* Problem to work on
Count how many lines of the items below contain the string "style". Reply with that number only.

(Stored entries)
────
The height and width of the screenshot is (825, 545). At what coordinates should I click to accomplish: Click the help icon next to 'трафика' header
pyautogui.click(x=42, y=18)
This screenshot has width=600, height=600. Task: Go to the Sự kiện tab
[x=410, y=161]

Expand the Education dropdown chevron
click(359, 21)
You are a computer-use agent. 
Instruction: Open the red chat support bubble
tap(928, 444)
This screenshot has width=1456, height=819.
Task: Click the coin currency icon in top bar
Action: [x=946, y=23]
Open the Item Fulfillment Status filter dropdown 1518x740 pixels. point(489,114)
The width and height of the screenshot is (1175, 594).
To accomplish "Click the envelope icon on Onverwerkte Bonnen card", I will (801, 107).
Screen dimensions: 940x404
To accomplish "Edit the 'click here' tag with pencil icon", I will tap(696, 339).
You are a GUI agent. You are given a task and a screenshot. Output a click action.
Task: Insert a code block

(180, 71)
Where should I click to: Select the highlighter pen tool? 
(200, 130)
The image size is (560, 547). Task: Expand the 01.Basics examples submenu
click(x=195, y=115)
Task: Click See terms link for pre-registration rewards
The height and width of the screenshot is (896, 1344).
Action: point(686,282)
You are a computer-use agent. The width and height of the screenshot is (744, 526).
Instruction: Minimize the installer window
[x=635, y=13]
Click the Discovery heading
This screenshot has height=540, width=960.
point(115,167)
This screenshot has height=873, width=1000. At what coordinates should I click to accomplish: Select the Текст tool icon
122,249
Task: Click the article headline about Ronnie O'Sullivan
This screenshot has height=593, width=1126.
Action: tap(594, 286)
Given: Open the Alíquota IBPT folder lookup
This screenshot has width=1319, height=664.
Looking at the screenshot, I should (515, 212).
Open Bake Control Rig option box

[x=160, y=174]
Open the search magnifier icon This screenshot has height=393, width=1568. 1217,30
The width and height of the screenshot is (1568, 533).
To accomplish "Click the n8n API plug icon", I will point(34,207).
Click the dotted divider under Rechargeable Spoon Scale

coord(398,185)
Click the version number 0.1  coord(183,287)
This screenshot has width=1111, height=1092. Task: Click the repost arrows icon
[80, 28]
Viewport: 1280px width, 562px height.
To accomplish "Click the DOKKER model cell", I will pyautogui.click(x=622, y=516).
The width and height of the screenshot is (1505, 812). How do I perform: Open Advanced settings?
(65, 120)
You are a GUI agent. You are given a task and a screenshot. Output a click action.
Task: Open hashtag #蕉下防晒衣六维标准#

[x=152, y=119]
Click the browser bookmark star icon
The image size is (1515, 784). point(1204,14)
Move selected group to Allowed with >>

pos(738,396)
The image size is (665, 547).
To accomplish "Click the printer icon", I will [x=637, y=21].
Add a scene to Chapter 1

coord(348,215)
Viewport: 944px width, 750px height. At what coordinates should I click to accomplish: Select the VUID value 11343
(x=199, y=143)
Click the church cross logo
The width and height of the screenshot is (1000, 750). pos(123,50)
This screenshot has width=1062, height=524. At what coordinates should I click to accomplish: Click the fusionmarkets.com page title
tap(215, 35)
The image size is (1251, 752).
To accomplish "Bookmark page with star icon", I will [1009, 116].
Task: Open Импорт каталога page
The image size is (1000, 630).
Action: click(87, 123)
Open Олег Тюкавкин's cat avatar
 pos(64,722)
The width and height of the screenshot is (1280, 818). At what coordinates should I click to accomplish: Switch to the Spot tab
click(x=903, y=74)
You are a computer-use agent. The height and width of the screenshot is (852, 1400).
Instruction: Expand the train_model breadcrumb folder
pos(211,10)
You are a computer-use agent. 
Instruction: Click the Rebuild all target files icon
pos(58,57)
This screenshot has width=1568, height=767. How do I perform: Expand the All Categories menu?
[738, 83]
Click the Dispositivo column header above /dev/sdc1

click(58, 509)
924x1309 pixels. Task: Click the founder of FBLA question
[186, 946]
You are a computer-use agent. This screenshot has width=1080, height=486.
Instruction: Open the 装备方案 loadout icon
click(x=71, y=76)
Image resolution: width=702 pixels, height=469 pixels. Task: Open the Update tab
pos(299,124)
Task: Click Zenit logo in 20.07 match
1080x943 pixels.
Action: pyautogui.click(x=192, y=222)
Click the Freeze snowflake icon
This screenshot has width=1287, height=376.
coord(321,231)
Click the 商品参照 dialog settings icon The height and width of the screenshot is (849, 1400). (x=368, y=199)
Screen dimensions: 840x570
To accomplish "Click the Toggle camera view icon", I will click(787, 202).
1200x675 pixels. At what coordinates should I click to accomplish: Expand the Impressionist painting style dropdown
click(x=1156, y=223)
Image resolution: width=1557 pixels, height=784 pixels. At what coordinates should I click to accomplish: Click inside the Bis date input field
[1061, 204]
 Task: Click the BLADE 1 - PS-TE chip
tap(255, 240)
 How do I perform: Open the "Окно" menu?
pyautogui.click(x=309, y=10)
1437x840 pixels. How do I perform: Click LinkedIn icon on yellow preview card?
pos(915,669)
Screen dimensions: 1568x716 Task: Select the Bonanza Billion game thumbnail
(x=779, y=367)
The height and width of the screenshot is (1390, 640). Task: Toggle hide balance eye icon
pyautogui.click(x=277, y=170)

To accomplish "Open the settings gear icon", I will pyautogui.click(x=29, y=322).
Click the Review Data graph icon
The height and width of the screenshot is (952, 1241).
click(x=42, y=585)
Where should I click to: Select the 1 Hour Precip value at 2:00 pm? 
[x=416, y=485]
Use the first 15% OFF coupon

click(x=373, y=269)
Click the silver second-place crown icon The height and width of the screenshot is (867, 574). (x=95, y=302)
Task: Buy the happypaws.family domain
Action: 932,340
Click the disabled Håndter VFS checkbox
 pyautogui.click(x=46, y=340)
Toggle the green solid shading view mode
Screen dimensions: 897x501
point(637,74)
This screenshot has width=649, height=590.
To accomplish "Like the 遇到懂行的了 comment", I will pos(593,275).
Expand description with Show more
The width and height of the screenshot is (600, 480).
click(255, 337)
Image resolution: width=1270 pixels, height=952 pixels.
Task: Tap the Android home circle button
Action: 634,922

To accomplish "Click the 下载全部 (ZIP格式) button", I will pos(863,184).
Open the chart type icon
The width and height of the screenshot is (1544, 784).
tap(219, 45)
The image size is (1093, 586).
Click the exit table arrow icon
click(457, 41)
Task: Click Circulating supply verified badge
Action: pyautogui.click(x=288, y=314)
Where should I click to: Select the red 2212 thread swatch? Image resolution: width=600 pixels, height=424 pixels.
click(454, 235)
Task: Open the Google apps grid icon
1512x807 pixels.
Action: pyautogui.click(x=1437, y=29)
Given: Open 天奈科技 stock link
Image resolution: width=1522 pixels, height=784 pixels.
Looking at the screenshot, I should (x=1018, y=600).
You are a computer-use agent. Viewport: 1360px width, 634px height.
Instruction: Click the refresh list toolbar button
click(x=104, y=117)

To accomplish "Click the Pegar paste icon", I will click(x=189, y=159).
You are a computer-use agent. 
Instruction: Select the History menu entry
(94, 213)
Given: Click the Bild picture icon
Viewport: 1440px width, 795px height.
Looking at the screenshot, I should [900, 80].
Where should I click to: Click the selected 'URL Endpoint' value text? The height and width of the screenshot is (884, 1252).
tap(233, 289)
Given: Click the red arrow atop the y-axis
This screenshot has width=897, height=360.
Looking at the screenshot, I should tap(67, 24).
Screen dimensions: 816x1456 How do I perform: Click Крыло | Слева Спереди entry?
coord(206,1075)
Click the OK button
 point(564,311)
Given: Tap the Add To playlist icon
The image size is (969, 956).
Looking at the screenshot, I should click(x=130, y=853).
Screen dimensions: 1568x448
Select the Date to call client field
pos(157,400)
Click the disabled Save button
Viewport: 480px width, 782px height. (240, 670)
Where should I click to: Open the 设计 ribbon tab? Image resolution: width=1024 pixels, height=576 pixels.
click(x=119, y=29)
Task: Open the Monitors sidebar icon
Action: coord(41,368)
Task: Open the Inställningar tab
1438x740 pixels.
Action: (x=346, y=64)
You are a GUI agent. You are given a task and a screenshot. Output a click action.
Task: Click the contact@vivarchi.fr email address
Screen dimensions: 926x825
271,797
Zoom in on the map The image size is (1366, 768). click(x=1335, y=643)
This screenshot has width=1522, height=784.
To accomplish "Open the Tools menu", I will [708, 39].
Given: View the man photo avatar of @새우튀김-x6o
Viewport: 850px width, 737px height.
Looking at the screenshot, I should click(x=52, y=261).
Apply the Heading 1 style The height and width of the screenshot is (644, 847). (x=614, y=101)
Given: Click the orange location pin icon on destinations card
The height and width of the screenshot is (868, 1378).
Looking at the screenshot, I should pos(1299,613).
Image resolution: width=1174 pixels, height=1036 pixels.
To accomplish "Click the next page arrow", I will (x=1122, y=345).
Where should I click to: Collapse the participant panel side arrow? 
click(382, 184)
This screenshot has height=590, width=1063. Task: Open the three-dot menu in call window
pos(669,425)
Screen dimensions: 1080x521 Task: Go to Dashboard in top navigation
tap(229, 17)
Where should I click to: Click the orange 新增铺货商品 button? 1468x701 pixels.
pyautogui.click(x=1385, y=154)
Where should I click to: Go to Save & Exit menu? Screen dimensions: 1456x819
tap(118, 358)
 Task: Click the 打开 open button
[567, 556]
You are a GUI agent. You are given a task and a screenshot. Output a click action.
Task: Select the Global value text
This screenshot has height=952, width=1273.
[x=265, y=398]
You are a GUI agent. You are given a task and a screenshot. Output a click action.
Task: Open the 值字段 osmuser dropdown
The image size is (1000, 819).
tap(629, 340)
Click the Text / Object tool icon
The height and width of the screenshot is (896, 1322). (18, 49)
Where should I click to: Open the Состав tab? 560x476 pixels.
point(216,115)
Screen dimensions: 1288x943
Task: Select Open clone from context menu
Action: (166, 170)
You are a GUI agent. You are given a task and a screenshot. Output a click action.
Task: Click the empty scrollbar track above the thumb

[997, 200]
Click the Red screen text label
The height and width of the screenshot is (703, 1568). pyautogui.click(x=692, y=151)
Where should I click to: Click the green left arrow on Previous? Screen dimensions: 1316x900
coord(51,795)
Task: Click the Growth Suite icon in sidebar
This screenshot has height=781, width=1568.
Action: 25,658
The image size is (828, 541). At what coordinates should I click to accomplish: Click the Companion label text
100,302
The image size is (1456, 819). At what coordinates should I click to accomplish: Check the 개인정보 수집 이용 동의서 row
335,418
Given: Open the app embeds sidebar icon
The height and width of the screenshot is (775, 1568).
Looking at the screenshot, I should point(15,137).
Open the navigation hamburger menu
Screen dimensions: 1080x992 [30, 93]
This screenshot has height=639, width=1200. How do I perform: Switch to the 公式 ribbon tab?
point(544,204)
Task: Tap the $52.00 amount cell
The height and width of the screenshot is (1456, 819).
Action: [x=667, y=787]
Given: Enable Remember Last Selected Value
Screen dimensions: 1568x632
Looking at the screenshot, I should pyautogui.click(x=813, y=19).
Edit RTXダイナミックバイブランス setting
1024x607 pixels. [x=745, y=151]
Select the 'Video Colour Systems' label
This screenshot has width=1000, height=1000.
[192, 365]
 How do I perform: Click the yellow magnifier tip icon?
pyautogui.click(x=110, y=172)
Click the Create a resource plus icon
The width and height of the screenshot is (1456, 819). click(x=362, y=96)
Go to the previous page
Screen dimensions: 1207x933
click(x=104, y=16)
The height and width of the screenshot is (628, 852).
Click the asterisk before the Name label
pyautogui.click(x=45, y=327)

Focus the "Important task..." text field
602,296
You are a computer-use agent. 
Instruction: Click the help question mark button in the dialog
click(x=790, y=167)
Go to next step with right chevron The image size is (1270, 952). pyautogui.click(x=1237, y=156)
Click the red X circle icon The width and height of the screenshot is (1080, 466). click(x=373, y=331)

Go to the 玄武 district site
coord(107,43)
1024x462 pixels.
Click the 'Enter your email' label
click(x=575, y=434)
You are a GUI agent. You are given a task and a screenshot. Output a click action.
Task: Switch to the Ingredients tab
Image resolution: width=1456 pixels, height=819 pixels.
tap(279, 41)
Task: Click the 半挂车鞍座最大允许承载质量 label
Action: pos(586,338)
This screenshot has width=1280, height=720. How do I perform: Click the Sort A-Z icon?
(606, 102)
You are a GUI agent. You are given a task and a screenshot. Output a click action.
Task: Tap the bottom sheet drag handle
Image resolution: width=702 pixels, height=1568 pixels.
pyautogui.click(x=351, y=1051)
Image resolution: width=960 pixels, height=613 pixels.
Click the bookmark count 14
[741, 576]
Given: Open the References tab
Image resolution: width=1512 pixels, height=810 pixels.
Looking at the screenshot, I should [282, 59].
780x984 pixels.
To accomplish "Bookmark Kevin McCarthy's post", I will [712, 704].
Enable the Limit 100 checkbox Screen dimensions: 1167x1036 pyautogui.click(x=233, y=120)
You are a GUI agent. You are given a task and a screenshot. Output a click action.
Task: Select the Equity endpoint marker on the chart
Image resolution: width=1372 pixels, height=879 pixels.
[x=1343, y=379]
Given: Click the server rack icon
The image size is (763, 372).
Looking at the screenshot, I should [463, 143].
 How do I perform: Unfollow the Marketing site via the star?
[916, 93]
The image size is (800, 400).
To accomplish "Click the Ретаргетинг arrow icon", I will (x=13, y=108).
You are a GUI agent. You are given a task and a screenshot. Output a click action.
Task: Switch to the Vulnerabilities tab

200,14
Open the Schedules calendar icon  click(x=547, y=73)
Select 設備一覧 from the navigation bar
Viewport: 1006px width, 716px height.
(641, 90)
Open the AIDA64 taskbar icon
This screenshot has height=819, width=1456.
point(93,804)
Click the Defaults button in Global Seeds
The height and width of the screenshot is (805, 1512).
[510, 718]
────
* Right answer
2